> THE PROBLEM:
A single number is expected: the count of lines in the entries below that contain "prompt".

(Stored data)
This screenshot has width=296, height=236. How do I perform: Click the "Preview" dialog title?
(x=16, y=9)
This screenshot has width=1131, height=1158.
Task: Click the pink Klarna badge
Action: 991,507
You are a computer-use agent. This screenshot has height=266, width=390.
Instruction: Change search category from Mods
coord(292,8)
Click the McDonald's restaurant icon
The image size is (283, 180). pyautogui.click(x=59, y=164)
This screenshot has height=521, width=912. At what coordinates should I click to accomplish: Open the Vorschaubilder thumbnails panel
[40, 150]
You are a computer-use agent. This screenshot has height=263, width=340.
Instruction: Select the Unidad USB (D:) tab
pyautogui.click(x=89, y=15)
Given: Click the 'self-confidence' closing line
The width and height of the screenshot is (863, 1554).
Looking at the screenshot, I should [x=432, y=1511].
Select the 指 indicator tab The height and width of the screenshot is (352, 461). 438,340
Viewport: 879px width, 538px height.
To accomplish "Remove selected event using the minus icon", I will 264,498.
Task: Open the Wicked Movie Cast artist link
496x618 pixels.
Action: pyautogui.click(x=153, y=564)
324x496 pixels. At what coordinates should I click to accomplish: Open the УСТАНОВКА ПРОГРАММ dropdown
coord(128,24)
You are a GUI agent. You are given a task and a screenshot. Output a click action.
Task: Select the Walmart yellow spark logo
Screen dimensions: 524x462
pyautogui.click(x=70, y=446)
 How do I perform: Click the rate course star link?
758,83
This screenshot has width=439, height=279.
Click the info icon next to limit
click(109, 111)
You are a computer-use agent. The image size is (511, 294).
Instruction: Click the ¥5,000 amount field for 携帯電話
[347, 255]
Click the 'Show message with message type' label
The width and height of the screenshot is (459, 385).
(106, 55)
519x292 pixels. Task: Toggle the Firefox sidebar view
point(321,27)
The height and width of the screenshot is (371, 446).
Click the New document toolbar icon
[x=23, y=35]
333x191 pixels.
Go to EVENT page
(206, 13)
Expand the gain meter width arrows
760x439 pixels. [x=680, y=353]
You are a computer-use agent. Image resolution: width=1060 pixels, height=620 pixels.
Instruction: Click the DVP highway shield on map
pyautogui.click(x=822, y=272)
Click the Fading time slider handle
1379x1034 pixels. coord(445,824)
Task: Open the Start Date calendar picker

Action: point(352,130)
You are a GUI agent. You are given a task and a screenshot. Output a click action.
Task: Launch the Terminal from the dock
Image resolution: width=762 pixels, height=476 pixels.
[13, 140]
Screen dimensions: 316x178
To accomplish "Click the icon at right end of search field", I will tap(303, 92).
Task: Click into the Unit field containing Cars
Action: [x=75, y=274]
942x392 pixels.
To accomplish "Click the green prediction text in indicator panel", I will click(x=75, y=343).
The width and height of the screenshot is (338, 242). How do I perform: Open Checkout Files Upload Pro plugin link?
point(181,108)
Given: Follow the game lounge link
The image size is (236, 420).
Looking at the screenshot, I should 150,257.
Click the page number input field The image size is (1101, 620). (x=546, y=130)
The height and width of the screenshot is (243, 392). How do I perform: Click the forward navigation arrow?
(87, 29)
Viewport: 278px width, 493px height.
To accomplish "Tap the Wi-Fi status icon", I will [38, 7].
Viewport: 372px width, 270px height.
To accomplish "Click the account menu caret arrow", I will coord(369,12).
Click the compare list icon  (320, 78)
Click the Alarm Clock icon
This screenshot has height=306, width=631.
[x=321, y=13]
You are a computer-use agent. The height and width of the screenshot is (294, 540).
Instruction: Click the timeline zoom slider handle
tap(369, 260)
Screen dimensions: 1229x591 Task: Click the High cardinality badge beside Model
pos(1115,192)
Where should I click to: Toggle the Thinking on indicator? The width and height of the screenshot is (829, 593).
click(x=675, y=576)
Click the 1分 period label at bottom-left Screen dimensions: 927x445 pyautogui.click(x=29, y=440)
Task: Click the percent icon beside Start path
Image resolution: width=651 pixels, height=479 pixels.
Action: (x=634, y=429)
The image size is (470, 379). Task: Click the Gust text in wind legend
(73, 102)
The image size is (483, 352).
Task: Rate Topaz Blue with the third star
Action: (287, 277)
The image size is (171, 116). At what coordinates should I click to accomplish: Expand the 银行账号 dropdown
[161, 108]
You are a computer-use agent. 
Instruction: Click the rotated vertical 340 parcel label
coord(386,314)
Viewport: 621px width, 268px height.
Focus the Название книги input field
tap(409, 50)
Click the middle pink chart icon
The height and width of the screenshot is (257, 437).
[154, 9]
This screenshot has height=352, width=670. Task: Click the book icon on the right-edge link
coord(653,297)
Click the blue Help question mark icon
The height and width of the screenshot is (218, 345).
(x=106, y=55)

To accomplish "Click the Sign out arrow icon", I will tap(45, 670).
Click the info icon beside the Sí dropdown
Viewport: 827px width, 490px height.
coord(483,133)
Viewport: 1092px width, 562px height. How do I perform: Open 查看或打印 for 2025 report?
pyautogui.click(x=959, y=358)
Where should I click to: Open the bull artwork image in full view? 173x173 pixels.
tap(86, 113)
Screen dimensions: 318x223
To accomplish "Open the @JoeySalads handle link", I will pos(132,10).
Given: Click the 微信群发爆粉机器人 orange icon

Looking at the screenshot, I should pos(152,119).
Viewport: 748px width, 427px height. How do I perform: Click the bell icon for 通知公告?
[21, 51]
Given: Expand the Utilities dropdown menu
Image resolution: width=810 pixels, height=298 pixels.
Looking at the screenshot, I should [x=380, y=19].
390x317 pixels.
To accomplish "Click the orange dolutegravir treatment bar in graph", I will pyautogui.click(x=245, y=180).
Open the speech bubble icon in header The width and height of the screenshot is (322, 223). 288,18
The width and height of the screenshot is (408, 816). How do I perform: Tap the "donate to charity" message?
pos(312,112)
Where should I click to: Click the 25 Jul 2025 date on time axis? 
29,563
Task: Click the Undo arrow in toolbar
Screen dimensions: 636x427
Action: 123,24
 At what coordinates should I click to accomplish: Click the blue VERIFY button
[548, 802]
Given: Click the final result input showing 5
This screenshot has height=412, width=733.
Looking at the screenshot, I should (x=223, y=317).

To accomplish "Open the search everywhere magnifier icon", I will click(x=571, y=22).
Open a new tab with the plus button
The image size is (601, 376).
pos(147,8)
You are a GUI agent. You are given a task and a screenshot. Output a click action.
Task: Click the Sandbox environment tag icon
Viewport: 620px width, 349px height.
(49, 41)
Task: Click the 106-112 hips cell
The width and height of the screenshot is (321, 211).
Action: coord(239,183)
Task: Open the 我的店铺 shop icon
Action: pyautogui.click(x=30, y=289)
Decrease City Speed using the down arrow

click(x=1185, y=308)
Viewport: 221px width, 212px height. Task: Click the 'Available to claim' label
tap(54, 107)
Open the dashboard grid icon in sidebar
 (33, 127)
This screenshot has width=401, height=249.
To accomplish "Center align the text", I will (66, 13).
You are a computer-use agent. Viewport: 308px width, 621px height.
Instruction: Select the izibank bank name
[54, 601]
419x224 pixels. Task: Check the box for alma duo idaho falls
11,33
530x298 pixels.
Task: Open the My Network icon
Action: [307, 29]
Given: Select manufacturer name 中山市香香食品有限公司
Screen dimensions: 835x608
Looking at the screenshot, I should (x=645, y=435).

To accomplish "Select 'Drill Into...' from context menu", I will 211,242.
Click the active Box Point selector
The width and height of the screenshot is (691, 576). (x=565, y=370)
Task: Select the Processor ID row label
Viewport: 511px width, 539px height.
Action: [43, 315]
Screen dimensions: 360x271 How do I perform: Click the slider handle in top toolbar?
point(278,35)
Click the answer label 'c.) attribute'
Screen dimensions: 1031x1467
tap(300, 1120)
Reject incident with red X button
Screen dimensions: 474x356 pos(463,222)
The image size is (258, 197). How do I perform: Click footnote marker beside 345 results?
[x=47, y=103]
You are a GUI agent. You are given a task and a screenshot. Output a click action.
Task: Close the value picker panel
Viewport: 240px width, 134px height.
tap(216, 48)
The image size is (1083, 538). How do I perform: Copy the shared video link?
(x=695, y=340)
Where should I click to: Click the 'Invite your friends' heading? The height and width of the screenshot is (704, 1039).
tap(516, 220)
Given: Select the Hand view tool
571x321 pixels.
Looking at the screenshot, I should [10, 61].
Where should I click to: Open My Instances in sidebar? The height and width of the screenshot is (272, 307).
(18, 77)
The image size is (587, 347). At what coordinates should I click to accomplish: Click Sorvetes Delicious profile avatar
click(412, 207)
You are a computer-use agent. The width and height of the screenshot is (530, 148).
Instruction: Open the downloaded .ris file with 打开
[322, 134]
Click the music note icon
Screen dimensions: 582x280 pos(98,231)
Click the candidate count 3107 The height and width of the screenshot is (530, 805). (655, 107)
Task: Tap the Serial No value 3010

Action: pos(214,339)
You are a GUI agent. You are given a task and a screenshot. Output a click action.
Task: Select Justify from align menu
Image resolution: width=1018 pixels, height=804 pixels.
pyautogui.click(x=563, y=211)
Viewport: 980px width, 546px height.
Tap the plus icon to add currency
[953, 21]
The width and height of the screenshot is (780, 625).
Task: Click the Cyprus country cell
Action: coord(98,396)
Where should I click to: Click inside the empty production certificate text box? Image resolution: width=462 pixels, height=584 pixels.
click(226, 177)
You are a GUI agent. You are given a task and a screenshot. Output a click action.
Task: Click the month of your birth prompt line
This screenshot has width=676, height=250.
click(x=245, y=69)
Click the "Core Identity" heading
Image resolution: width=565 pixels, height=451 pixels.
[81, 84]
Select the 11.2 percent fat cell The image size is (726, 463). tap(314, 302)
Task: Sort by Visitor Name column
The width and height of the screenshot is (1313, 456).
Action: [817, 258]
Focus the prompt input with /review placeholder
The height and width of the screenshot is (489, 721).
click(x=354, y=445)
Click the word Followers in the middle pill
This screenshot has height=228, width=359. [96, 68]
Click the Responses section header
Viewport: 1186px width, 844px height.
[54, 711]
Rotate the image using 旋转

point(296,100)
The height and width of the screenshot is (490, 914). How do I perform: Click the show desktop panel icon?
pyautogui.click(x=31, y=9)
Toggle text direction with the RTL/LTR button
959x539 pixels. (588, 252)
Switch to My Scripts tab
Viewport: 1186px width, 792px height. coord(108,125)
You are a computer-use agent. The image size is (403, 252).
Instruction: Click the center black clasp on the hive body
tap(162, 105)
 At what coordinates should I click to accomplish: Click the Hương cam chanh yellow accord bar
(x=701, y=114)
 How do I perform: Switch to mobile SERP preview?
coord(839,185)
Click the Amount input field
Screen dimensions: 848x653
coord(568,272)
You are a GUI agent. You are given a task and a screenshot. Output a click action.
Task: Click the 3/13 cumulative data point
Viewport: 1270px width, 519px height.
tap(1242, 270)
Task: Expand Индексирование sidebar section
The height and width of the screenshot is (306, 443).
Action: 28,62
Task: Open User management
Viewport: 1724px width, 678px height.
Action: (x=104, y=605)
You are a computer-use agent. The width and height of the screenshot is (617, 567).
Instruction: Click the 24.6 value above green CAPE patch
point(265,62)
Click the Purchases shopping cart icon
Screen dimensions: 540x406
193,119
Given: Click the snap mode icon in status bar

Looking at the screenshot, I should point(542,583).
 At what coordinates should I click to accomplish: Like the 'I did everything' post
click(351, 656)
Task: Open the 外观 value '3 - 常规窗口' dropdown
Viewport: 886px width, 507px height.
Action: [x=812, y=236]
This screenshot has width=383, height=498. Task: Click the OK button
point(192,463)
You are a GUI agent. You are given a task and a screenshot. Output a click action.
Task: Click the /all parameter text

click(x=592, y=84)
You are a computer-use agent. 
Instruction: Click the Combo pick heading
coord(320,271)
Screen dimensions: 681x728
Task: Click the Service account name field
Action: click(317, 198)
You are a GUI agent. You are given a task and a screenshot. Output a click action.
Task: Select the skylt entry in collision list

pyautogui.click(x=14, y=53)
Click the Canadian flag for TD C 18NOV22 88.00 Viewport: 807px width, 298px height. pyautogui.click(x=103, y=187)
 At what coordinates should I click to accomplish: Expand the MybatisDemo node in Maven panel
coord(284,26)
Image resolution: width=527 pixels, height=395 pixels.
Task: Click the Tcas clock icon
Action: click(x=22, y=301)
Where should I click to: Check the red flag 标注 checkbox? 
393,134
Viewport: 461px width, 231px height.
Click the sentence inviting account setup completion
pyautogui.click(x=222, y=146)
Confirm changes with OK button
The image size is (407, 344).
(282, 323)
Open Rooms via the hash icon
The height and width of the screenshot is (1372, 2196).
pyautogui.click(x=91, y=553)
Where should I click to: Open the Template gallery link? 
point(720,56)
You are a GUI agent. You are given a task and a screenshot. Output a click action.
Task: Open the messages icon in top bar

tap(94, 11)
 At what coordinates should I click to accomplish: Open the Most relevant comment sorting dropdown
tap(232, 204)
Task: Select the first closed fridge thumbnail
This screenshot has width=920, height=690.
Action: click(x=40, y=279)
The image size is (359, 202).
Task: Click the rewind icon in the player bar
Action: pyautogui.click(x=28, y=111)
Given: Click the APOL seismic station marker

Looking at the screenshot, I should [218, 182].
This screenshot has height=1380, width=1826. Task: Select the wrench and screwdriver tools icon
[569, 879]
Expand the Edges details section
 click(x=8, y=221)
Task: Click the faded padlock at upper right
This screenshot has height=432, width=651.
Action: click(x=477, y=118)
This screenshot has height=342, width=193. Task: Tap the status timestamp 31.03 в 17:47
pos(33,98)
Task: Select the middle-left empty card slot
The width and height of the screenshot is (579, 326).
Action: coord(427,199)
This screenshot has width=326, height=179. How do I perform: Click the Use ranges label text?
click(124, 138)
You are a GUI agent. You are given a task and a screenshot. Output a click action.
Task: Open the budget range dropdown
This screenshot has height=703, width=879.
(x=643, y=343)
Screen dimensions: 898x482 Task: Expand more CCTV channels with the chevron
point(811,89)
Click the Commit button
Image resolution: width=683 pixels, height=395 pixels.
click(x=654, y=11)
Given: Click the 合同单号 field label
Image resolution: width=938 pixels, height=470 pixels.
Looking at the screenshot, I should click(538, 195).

> WRITTEN RESPONSE:
2